━━━ QUOTED PASSAGE
Providing a sustainable income and protein source
Our Insect Kitchen
Entomophagy, is the consumption of insects for food. There are many debates about whether we should eat meat, whether is it bad for our health and the environment. The question isn’t about whether we SHOULD eat meat, it’s about HOW we should eat meat. Eating meat is healthy and does not present a problem for the environment if it is sustainable. If you want to keep chickens in your garden for your own consumption or go fishing and eat your own catch, then this is sustainable. What is bad for our heath and the environment is mass factory farming, cattle grazing replacing forests and the poisoning of our bodies through chemicals fed to livestock. There are many ways to eat meat sustainably, such as farming your own meat, catching a fish with a line and pole or buying from sustainable sources.
━━━━━━
━━━ RAW DATA
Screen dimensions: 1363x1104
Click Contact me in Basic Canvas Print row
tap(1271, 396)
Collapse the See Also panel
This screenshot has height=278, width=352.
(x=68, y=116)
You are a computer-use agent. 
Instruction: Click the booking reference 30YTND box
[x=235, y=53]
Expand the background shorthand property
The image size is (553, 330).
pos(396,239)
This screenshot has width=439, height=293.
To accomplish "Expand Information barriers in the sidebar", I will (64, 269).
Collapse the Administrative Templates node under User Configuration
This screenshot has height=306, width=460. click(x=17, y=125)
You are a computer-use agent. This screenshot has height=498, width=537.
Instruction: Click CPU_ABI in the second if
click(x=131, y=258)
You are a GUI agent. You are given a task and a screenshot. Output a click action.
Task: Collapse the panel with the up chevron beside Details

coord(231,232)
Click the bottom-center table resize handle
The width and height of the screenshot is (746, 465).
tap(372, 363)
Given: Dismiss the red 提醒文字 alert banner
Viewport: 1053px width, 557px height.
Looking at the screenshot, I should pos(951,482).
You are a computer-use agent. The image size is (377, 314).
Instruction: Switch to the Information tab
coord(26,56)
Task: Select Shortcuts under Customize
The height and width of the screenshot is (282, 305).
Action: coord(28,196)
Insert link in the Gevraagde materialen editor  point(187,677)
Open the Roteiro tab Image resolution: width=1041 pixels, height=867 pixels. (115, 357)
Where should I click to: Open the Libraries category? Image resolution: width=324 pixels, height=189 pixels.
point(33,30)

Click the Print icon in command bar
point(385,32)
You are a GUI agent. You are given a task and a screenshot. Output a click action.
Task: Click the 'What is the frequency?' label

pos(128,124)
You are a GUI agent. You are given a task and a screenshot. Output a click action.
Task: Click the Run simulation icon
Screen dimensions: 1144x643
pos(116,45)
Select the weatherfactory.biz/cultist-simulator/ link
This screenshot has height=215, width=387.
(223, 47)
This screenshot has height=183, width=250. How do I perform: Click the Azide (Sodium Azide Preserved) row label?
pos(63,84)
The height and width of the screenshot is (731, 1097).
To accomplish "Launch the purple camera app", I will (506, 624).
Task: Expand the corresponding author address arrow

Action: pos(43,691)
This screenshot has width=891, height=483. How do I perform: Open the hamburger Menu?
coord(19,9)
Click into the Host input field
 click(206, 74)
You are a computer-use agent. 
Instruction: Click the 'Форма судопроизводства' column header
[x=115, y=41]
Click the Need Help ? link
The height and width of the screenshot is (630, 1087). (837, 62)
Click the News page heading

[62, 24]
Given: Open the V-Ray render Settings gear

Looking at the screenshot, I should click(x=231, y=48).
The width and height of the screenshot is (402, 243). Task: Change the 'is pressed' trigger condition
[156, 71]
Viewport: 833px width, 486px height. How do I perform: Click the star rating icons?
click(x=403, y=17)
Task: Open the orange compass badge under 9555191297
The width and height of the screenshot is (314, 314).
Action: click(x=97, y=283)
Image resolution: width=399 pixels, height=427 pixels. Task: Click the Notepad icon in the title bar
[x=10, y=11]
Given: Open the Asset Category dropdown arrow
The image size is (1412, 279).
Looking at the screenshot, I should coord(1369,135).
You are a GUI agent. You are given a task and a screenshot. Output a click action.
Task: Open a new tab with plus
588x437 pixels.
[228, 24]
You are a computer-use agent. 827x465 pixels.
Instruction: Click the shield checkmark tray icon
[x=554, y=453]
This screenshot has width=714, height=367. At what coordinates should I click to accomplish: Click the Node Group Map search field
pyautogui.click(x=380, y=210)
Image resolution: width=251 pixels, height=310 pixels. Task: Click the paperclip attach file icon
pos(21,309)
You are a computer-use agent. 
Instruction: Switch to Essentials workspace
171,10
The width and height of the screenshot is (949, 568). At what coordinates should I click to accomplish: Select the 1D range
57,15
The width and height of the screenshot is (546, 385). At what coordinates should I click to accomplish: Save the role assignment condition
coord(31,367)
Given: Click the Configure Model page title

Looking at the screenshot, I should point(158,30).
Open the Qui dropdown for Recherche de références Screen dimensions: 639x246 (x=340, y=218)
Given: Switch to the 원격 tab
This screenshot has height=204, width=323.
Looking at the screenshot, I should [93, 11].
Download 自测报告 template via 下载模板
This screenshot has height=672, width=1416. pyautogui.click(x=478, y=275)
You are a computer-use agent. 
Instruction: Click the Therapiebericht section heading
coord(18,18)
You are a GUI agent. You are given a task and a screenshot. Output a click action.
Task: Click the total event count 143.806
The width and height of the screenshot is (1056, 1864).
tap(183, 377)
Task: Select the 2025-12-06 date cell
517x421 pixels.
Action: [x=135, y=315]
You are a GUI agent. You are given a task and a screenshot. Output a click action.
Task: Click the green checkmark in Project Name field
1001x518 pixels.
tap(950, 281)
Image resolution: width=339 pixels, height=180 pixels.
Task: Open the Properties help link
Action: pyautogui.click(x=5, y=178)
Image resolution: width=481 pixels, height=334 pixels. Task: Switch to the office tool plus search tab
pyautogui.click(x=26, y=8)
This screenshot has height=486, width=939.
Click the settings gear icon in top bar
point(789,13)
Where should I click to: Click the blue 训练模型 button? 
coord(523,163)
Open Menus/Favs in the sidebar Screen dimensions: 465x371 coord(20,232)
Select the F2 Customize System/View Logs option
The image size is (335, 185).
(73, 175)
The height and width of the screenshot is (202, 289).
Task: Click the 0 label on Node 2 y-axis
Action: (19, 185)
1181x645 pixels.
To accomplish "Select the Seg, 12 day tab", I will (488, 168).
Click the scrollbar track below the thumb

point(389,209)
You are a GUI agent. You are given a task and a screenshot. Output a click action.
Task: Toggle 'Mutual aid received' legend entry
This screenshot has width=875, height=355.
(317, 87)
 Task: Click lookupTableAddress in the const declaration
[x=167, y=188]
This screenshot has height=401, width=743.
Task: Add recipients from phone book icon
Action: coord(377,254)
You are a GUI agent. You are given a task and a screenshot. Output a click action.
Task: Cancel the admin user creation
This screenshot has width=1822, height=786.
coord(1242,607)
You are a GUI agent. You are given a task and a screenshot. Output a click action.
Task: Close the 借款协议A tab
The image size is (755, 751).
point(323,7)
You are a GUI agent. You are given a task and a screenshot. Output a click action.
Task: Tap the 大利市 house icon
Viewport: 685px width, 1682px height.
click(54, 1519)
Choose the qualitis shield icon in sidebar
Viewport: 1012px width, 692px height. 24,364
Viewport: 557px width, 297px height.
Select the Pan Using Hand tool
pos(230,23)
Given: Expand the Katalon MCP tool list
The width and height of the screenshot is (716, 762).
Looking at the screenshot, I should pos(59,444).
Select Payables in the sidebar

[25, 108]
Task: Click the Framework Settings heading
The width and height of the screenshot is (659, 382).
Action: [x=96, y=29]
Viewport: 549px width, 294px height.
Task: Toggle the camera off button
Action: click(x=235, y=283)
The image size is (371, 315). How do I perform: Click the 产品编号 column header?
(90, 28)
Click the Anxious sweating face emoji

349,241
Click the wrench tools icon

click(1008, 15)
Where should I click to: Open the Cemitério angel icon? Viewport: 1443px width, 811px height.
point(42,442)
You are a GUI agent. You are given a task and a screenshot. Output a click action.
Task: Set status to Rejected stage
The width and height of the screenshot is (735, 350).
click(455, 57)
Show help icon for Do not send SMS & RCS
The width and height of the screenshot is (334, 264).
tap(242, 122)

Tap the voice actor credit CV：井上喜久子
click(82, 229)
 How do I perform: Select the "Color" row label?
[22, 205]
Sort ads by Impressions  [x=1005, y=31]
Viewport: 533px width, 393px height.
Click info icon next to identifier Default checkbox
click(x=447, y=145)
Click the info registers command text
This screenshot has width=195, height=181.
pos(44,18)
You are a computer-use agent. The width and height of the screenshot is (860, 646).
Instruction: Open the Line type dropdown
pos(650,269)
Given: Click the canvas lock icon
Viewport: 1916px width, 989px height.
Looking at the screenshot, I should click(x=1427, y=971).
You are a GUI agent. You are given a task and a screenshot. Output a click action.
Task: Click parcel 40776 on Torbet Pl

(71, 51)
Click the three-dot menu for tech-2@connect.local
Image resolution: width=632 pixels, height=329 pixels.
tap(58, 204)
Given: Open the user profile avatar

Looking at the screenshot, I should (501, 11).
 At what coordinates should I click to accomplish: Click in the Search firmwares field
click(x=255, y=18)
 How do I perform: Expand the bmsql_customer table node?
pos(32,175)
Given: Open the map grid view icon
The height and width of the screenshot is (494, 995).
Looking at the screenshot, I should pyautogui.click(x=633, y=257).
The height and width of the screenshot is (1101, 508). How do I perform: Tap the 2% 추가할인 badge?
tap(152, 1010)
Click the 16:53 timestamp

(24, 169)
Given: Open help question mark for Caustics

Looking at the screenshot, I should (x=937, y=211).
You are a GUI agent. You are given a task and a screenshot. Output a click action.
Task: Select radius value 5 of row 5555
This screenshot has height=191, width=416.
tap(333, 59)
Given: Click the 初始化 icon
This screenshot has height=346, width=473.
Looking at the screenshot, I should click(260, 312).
━━━━━━
Return everything in the entomophagy passage from "Providing a sustainable" down to "from sustainable sources.", word for word. Rely only on the entomophagy passage.

**EXERCISE SOLUTION**
Providing a sustainable income and protein source
Our Insect Kitchen
Entomophagy, is the consumption of insects for food. There are many debates about whether we should eat meat, whether is it bad for our health and the environment. The question isn’t about whether we SHOULD eat meat, it’s about HOW we should eat meat. Eating meat is healthy and does not present a problem for the environment if it is sustainable. If you want to keep chickens in your garden for your own consumption or go fishing and eat your own catch, then this is sustainable. What is bad for our heath and the environment is mass factory farming, cattle grazing replacing forests and the poisoning of our bodies through chemicals fed to livestock. There are many ways to eat meat sustainably, such as farming your own meat, catching a fish with a line and pole or buying from sustainable sources.